Start of Exercise materials

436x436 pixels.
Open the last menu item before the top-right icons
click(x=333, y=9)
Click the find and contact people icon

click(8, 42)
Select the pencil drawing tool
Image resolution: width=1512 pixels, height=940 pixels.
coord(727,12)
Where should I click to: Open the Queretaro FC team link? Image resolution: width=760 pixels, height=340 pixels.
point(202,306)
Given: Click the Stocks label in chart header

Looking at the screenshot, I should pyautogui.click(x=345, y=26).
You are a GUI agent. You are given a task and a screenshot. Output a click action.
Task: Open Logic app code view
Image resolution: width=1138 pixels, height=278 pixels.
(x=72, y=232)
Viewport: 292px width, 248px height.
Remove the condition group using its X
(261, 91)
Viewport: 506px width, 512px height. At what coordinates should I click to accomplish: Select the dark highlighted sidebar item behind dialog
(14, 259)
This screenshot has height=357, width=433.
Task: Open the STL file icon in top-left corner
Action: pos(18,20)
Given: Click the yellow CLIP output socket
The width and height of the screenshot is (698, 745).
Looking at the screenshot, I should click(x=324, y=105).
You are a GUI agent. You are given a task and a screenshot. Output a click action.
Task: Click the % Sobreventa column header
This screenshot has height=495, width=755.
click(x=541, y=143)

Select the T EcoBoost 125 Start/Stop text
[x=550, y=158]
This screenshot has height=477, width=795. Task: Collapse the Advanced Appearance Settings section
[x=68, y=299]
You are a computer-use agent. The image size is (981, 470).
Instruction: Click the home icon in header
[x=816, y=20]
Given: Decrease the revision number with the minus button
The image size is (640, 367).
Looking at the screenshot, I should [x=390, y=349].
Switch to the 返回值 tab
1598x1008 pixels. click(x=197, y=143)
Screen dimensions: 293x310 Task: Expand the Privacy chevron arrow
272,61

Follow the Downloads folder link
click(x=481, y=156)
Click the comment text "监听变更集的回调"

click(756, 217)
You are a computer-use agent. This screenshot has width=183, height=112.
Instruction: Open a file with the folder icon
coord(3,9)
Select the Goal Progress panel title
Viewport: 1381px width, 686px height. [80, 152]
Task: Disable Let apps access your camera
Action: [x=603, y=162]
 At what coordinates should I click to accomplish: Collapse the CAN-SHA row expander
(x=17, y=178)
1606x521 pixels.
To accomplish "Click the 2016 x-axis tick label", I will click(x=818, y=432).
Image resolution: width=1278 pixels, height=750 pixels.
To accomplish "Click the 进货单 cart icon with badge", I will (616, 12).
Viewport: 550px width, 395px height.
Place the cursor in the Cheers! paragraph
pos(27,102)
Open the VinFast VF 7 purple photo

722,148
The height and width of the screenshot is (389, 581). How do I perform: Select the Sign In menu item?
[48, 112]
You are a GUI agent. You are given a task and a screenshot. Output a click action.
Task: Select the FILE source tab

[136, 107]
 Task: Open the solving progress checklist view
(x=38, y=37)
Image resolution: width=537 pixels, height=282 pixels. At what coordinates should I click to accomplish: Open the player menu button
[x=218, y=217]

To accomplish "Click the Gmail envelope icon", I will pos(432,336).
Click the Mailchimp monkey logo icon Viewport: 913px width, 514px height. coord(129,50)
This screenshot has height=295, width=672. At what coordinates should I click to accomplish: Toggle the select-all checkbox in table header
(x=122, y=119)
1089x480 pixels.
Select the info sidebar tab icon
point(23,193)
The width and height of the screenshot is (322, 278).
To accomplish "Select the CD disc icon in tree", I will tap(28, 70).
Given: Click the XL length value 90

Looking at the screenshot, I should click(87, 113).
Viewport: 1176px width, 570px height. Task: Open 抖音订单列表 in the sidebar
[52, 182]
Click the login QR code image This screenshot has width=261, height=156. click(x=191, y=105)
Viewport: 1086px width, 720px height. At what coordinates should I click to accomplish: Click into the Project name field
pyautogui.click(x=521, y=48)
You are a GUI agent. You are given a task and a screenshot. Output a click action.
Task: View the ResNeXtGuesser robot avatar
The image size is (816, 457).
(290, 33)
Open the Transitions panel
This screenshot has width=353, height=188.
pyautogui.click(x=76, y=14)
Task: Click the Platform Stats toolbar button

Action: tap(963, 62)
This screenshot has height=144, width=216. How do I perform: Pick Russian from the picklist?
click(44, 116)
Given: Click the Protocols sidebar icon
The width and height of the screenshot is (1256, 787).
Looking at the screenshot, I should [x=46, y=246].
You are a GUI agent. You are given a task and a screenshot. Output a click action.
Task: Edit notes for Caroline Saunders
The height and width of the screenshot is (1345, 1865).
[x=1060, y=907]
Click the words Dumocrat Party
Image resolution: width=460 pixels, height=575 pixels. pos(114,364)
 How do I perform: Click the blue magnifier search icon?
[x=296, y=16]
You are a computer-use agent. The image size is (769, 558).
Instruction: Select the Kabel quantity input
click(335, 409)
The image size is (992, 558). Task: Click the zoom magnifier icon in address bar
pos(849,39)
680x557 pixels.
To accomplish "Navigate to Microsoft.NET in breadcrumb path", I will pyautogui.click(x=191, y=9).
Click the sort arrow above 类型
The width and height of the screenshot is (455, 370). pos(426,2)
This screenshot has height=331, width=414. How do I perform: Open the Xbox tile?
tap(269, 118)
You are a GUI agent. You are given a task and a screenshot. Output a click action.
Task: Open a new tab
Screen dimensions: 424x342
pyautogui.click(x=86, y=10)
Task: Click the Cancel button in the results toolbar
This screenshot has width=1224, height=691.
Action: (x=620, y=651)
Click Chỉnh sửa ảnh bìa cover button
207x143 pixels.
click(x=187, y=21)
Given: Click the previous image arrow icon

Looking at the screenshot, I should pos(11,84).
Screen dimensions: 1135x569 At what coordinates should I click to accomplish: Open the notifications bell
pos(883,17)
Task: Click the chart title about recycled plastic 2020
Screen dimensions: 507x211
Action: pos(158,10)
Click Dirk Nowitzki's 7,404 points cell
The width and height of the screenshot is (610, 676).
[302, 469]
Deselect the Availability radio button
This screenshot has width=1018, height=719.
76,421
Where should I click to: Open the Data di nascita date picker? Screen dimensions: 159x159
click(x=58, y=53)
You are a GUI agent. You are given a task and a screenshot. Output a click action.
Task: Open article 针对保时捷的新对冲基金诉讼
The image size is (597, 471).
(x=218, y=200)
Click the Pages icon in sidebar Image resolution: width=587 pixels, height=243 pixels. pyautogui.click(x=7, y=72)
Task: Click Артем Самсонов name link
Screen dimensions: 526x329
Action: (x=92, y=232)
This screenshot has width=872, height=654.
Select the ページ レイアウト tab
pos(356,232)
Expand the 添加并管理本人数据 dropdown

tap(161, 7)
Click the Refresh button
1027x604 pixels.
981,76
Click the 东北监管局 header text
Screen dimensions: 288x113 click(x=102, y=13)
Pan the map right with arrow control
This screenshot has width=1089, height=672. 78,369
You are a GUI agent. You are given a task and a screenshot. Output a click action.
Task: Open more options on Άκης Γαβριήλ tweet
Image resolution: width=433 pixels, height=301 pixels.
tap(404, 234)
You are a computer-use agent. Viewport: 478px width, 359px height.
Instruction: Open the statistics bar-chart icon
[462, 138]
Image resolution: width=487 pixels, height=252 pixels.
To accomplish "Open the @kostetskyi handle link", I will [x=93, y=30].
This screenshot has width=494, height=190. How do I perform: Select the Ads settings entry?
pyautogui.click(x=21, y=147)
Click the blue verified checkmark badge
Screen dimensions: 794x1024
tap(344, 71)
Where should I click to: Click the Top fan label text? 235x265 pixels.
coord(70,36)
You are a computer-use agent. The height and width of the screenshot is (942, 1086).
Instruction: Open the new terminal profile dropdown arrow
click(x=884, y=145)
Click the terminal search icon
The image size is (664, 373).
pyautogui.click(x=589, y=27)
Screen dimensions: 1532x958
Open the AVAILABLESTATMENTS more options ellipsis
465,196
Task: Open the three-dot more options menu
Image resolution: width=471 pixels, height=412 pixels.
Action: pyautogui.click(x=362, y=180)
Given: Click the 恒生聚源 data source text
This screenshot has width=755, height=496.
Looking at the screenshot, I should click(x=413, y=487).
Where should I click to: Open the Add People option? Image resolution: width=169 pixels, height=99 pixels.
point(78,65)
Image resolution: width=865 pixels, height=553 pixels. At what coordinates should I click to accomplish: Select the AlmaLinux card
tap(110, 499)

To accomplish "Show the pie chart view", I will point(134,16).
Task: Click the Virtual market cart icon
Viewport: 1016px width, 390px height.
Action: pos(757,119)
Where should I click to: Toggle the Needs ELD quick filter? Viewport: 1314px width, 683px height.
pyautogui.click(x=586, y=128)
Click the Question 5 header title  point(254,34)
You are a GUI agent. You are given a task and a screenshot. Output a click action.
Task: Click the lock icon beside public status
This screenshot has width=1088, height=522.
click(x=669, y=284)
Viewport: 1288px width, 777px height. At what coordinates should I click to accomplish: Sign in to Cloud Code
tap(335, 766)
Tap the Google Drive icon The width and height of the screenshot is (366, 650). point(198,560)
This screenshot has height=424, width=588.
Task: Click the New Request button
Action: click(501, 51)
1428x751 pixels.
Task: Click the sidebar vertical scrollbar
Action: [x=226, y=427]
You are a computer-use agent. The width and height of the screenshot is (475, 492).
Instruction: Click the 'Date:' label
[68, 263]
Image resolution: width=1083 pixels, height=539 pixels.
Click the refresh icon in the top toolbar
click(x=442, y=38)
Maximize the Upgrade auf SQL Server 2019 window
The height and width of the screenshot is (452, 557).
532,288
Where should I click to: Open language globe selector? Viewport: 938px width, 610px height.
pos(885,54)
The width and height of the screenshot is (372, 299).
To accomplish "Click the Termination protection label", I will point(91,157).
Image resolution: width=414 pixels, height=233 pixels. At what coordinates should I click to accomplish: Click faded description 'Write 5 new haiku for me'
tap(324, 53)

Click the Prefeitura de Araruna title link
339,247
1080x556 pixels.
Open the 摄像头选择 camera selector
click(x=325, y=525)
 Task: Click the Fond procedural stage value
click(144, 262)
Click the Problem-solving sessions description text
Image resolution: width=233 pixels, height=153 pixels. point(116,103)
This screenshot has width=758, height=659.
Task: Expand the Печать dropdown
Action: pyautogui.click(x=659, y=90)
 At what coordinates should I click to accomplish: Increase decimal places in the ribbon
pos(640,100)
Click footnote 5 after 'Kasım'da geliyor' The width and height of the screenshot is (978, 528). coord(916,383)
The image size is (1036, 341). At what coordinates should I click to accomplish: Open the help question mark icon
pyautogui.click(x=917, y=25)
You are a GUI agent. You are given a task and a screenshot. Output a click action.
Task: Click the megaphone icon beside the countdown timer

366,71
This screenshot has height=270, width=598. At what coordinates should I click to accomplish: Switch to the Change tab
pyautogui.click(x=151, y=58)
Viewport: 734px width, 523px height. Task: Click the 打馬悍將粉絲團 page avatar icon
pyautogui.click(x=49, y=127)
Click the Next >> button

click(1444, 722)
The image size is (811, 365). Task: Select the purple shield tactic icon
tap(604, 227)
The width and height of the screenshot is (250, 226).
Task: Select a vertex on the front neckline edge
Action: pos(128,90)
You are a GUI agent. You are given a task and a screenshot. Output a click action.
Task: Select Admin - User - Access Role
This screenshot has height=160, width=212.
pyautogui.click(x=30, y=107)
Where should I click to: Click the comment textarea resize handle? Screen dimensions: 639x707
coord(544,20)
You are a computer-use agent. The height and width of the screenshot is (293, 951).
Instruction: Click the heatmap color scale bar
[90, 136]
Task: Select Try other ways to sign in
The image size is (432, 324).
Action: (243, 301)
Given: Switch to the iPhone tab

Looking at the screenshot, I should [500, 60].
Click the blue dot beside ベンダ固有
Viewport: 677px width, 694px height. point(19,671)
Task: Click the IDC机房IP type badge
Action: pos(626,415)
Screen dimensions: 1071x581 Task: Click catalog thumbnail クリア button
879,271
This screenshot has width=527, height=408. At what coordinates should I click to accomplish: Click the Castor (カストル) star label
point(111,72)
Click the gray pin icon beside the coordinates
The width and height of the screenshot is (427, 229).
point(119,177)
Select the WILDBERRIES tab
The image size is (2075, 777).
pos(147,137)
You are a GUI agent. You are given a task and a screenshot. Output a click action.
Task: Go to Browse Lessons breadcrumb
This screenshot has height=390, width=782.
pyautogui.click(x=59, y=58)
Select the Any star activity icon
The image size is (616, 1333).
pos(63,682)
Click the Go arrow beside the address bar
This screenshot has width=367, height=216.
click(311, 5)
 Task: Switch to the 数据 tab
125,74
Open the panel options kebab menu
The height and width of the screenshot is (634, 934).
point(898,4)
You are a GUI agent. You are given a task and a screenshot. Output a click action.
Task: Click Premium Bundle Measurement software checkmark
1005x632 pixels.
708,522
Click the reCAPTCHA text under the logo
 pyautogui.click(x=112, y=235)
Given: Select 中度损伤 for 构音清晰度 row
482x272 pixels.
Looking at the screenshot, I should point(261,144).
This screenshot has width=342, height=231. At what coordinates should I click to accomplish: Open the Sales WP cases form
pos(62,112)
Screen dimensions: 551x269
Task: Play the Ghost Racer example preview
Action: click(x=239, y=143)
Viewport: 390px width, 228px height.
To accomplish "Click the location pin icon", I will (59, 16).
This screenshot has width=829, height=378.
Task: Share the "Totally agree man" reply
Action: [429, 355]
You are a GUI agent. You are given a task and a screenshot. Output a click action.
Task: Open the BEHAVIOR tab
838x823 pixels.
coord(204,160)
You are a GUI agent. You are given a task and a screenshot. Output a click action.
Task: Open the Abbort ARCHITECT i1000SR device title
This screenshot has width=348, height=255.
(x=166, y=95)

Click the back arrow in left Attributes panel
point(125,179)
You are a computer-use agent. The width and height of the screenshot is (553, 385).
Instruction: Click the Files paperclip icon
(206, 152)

End of Exercise materials

■ Exercise
All lines that contain the word "computer" must be copied from the records above.

■ Expected output
You are a computer-use agent. The image size is (981, 470).
You are a computer-use agent. This screenshot has width=183, height=112.
You are a computer-use agent. The image size is (769, 558).
You are a computer-use agent. Viewport: 478px width, 359px height.
You are a computer-use agent. The height and width of the screenshot is (942, 1086).
You are a computer-use agent. The width and height of the screenshot is (475, 492).
You are a computer-use agent. The height and width of the screenshot is (293, 951).
You are a computer-use agent. The width and height of the screenshot is (553, 385).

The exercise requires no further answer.